**Available data**
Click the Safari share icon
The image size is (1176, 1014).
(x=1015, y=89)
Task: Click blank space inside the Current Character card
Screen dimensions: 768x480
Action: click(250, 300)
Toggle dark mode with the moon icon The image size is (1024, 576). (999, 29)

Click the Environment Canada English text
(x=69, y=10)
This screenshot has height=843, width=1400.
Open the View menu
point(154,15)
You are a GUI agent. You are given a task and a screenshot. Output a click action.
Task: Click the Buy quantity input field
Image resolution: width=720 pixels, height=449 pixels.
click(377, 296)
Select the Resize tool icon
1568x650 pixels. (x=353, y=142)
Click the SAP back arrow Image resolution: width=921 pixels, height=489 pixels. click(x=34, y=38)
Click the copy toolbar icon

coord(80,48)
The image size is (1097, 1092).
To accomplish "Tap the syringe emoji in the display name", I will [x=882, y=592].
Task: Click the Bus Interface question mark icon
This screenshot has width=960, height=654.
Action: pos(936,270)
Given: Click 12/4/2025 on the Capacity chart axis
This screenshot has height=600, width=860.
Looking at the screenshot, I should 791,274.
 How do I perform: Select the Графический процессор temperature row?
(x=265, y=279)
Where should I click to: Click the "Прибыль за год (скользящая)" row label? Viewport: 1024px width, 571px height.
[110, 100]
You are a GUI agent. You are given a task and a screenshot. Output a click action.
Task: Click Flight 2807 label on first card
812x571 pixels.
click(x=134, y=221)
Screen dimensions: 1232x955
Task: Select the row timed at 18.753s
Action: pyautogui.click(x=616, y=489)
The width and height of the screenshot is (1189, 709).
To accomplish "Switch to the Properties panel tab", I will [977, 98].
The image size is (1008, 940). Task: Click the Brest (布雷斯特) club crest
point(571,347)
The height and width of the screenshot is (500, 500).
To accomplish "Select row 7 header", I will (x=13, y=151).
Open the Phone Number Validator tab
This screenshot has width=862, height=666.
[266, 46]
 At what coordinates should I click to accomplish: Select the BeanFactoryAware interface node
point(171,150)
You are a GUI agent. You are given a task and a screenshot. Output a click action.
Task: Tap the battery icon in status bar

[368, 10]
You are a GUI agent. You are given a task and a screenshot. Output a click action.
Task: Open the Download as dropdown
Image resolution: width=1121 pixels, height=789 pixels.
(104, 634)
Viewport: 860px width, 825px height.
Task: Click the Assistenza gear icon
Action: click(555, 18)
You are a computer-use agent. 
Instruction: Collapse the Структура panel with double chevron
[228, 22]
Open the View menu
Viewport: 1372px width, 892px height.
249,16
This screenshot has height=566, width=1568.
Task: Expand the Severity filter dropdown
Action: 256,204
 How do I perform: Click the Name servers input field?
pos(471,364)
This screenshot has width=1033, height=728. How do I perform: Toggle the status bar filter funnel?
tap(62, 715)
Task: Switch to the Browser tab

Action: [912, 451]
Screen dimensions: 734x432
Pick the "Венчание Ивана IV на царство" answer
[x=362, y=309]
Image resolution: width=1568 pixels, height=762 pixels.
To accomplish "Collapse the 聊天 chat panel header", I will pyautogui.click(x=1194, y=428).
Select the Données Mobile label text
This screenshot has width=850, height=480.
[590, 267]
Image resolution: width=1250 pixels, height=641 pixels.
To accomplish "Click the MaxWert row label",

**What to do**
From the first line to the last, return the material exactly.

**Answer space**
Click the Safari share icon
The image size is (1176, 1014).
(x=1015, y=89)
Task: Click blank space inside the Current Character card
Screen dimensions: 768x480
Action: click(250, 300)
Toggle dark mode with the moon icon The image size is (1024, 576). (999, 29)

Click the Environment Canada English text
(x=69, y=10)
This screenshot has height=843, width=1400.
Open the View menu
point(154,15)
You are a GUI agent. You are given a task and a screenshot. Output a click action.
Task: Click the Buy quantity input field
Image resolution: width=720 pixels, height=449 pixels.
click(377, 296)
Select the Resize tool icon
1568x650 pixels. (x=353, y=142)
Click the SAP back arrow Image resolution: width=921 pixels, height=489 pixels. click(x=34, y=38)
Click the copy toolbar icon

coord(80,48)
The image size is (1097, 1092).
To accomplish "Tap the syringe emoji in the display name", I will [x=882, y=592].
Task: Click the Bus Interface question mark icon
This screenshot has width=960, height=654.
Action: pos(936,270)
Given: Click 12/4/2025 on the Capacity chart axis
This screenshot has height=600, width=860.
Looking at the screenshot, I should 791,274.
 How do I perform: Select the Графический процессор temperature row?
(x=265, y=279)
Where should I click to: Click the "Прибыль за год (скользящая)" row label? Viewport: 1024px width, 571px height.
[110, 100]
You are a GUI agent. You are given a task and a screenshot. Output a click action.
Task: Click Flight 2807 label on first card
812x571 pixels.
click(x=134, y=221)
Screen dimensions: 1232x955
Task: Select the row timed at 18.753s
Action: pyautogui.click(x=616, y=489)
The width and height of the screenshot is (1189, 709).
To accomplish "Switch to the Properties panel tab", I will [977, 98].
The image size is (1008, 940). Task: Click the Brest (布雷斯特) club crest
point(571,347)
The height and width of the screenshot is (500, 500).
To accomplish "Select row 7 header", I will (x=13, y=151).
Open the Phone Number Validator tab
This screenshot has width=862, height=666.
[266, 46]
 At what coordinates should I click to accomplish: Select the BeanFactoryAware interface node
point(171,150)
You are a GUI agent. You are given a task and a screenshot. Output a click action.
Task: Tap the battery icon in status bar

[368, 10]
You are a GUI agent. You are given a task and a screenshot. Output a click action.
Task: Open the Download as dropdown
Image resolution: width=1121 pixels, height=789 pixels.
(104, 634)
Viewport: 860px width, 825px height.
Task: Click the Assistenza gear icon
Action: click(555, 18)
You are a computer-use agent. 
Instruction: Collapse the Структура panel with double chevron
[228, 22]
Open the View menu
Viewport: 1372px width, 892px height.
249,16
This screenshot has height=566, width=1568.
Task: Expand the Severity filter dropdown
Action: 256,204
 How do I perform: Click the Name servers input field?
pos(471,364)
This screenshot has width=1033, height=728. How do I perform: Toggle the status bar filter funnel?
tap(62, 715)
Task: Switch to the Browser tab

Action: [912, 451]
Screen dimensions: 734x432
Pick the "Венчание Ивана IV на царство" answer
[x=362, y=309]
Image resolution: width=1568 pixels, height=762 pixels.
To accomplish "Collapse the 聊天 chat panel header", I will pyautogui.click(x=1194, y=428).
Select the Données Mobile label text
This screenshot has width=850, height=480.
[590, 267]
Image resolution: width=1250 pixels, height=641 pixels.
To accomplish "Click the MaxWert row label",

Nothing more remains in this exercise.